**Provided records**:
*** Block opens ***
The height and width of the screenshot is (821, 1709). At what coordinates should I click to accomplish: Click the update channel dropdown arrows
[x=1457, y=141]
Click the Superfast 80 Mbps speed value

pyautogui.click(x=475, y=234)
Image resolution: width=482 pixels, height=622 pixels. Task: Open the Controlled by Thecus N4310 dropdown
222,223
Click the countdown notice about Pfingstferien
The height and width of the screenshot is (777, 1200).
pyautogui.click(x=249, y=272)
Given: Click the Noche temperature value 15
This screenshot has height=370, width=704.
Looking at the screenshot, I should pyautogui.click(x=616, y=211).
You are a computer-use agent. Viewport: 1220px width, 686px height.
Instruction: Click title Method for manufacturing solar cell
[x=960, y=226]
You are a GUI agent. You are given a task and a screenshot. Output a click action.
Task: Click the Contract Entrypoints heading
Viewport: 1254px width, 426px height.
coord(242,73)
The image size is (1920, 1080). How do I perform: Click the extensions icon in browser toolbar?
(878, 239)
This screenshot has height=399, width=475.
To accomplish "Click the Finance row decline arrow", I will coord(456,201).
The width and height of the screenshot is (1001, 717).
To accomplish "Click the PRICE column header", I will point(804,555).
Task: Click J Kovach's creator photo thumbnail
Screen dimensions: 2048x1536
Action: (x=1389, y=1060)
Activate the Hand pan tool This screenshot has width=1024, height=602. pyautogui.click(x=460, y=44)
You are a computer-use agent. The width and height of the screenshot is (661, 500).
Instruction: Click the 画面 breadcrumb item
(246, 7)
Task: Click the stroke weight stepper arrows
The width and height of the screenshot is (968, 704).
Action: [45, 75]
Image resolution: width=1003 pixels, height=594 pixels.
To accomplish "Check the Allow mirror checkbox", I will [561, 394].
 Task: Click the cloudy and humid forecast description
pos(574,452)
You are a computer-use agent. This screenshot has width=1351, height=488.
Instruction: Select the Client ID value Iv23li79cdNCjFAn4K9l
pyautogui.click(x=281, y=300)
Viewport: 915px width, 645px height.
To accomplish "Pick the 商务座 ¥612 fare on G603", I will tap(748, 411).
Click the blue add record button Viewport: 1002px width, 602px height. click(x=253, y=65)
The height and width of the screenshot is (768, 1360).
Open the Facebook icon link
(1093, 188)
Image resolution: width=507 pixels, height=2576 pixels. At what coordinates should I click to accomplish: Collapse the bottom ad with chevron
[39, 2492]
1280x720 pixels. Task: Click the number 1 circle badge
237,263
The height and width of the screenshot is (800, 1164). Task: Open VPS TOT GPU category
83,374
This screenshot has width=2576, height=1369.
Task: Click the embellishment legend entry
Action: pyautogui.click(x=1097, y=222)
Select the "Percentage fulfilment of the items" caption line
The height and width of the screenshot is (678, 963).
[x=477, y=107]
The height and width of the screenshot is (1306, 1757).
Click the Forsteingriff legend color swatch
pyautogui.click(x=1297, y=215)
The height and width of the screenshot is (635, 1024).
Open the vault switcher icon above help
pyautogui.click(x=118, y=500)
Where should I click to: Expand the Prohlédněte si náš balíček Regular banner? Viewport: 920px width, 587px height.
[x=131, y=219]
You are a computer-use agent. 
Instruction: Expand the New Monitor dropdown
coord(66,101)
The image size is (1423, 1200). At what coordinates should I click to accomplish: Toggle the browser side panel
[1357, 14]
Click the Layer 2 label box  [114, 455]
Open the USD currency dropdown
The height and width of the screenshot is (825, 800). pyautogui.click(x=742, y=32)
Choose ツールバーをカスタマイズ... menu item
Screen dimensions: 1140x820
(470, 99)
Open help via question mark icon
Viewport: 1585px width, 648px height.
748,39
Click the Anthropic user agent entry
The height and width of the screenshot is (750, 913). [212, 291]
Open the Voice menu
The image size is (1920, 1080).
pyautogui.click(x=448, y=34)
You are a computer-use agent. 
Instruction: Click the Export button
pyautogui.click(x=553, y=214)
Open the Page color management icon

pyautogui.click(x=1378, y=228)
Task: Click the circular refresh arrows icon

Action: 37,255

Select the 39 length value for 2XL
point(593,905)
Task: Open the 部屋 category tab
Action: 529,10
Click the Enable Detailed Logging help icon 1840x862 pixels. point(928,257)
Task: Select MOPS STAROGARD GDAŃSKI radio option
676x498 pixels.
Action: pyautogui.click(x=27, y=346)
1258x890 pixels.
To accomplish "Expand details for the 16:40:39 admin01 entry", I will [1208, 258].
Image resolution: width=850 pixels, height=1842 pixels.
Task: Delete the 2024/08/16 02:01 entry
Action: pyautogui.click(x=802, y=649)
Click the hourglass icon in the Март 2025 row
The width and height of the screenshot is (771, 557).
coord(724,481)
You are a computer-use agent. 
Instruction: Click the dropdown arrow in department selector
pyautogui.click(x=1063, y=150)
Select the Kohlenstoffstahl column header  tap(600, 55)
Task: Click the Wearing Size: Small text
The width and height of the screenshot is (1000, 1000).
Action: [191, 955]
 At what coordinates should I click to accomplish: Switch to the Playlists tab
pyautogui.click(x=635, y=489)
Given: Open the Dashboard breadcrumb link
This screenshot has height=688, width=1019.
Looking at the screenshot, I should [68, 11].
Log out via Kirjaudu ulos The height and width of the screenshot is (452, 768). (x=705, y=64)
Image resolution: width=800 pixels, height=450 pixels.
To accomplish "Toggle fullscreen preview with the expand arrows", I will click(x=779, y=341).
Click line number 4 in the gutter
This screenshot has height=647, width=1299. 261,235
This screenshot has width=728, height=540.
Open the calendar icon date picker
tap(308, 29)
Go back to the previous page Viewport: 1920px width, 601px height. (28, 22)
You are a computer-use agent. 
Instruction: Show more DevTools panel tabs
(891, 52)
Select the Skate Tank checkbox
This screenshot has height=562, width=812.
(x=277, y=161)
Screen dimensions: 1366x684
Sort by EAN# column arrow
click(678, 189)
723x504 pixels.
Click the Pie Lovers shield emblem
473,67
*** Block closes ***
**Task**:
Type the whole listing again, unaltered.

**Response**:
The height and width of the screenshot is (821, 1709). At what coordinates should I click to accomplish: Click the update channel dropdown arrows
[x=1457, y=141]
Click the Superfast 80 Mbps speed value

pyautogui.click(x=475, y=234)
Image resolution: width=482 pixels, height=622 pixels. Task: Open the Controlled by Thecus N4310 dropdown
222,223
Click the countdown notice about Pfingstferien
The height and width of the screenshot is (777, 1200).
pyautogui.click(x=249, y=272)
Given: Click the Noche temperature value 15
This screenshot has height=370, width=704.
Looking at the screenshot, I should pyautogui.click(x=616, y=211).
You are a computer-use agent. Viewport: 1220px width, 686px height.
Instruction: Click title Method for manufacturing solar cell
[x=960, y=226]
You are a GUI agent. You are given a task and a screenshot. Output a click action.
Task: Click the Contract Entrypoints heading
Viewport: 1254px width, 426px height.
coord(242,73)
The image size is (1920, 1080). How do I perform: Click the extensions icon in browser toolbar?
(878, 239)
This screenshot has height=399, width=475.
To accomplish "Click the Finance row decline arrow", I will coord(456,201).
The width and height of the screenshot is (1001, 717).
To accomplish "Click the PRICE column header", I will point(804,555).
Task: Click J Kovach's creator photo thumbnail
Screen dimensions: 2048x1536
Action: (x=1389, y=1060)
Activate the Hand pan tool This screenshot has width=1024, height=602. pyautogui.click(x=460, y=44)
You are a computer-use agent. The width and height of the screenshot is (661, 500).
Instruction: Click the 画面 breadcrumb item
(246, 7)
Task: Click the stroke weight stepper arrows
The width and height of the screenshot is (968, 704).
Action: [45, 75]
Image resolution: width=1003 pixels, height=594 pixels.
To accomplish "Check the Allow mirror checkbox", I will [561, 394].
 Task: Click the cloudy and humid forecast description
pos(574,452)
You are a computer-use agent. This screenshot has width=1351, height=488.
Instruction: Select the Client ID value Iv23li79cdNCjFAn4K9l
pyautogui.click(x=281, y=300)
Viewport: 915px width, 645px height.
To accomplish "Pick the 商务座 ¥612 fare on G603", I will tap(748, 411).
Click the blue add record button Viewport: 1002px width, 602px height. click(x=253, y=65)
The height and width of the screenshot is (768, 1360).
Open the Facebook icon link
(1093, 188)
Image resolution: width=507 pixels, height=2576 pixels. At what coordinates should I click to accomplish: Collapse the bottom ad with chevron
[39, 2492]
1280x720 pixels. Task: Click the number 1 circle badge
237,263
The height and width of the screenshot is (800, 1164). Task: Open VPS TOT GPU category
83,374
This screenshot has width=2576, height=1369.
Task: Click the embellishment legend entry
Action: pyautogui.click(x=1097, y=222)
Select the "Percentage fulfilment of the items" caption line
The height and width of the screenshot is (678, 963).
[x=477, y=107]
The height and width of the screenshot is (1306, 1757).
Click the Forsteingriff legend color swatch
pyautogui.click(x=1297, y=215)
The height and width of the screenshot is (635, 1024).
Open the vault switcher icon above help
pyautogui.click(x=118, y=500)
Where should I click to: Expand the Prohlédněte si náš balíček Regular banner? Viewport: 920px width, 587px height.
[x=131, y=219]
You are a computer-use agent. 
Instruction: Expand the New Monitor dropdown
coord(66,101)
The image size is (1423, 1200). At what coordinates should I click to accomplish: Toggle the browser side panel
[1357, 14]
Click the Layer 2 label box  [114, 455]
Open the USD currency dropdown
The height and width of the screenshot is (825, 800). pyautogui.click(x=742, y=32)
Choose ツールバーをカスタマイズ... menu item
Screen dimensions: 1140x820
(470, 99)
Open help via question mark icon
Viewport: 1585px width, 648px height.
748,39
Click the Anthropic user agent entry
The height and width of the screenshot is (750, 913). [212, 291]
Open the Voice menu
The image size is (1920, 1080).
pyautogui.click(x=448, y=34)
You are a computer-use agent. 
Instruction: Click the Export button
pyautogui.click(x=553, y=214)
Open the Page color management icon

pyautogui.click(x=1378, y=228)
Task: Click the circular refresh arrows icon

Action: 37,255

Select the 39 length value for 2XL
point(593,905)
Task: Open the 部屋 category tab
Action: 529,10
Click the Enable Detailed Logging help icon 1840x862 pixels. point(928,257)
Task: Select MOPS STAROGARD GDAŃSKI radio option
676x498 pixels.
Action: pyautogui.click(x=27, y=346)
1258x890 pixels.
To accomplish "Expand details for the 16:40:39 admin01 entry", I will [1208, 258].
Image resolution: width=850 pixels, height=1842 pixels.
Task: Delete the 2024/08/16 02:01 entry
Action: pyautogui.click(x=802, y=649)
Click the hourglass icon in the Март 2025 row
The width and height of the screenshot is (771, 557).
coord(724,481)
You are a computer-use agent. 
Instruction: Click the dropdown arrow in department selector
pyautogui.click(x=1063, y=150)
Select the Kohlenstoffstahl column header  tap(600, 55)
Task: Click the Wearing Size: Small text
The width and height of the screenshot is (1000, 1000).
Action: [191, 955]
 At what coordinates should I click to accomplish: Switch to the Playlists tab
pyautogui.click(x=635, y=489)
Given: Open the Dashboard breadcrumb link
This screenshot has height=688, width=1019.
Looking at the screenshot, I should [68, 11].
Log out via Kirjaudu ulos The height and width of the screenshot is (452, 768). (x=705, y=64)
Image resolution: width=800 pixels, height=450 pixels.
To accomplish "Toggle fullscreen preview with the expand arrows", I will click(x=779, y=341).
Click line number 4 in the gutter
This screenshot has height=647, width=1299. 261,235
This screenshot has width=728, height=540.
Open the calendar icon date picker
tap(308, 29)
Go back to the previous page Viewport: 1920px width, 601px height. (28, 22)
You are a computer-use agent. 
Instruction: Show more DevTools panel tabs
(891, 52)
Select the Skate Tank checkbox
This screenshot has height=562, width=812.
(x=277, y=161)
Screen dimensions: 1366x684
Sort by EAN# column arrow
click(678, 189)
723x504 pixels.
Click the Pie Lovers shield emblem
473,67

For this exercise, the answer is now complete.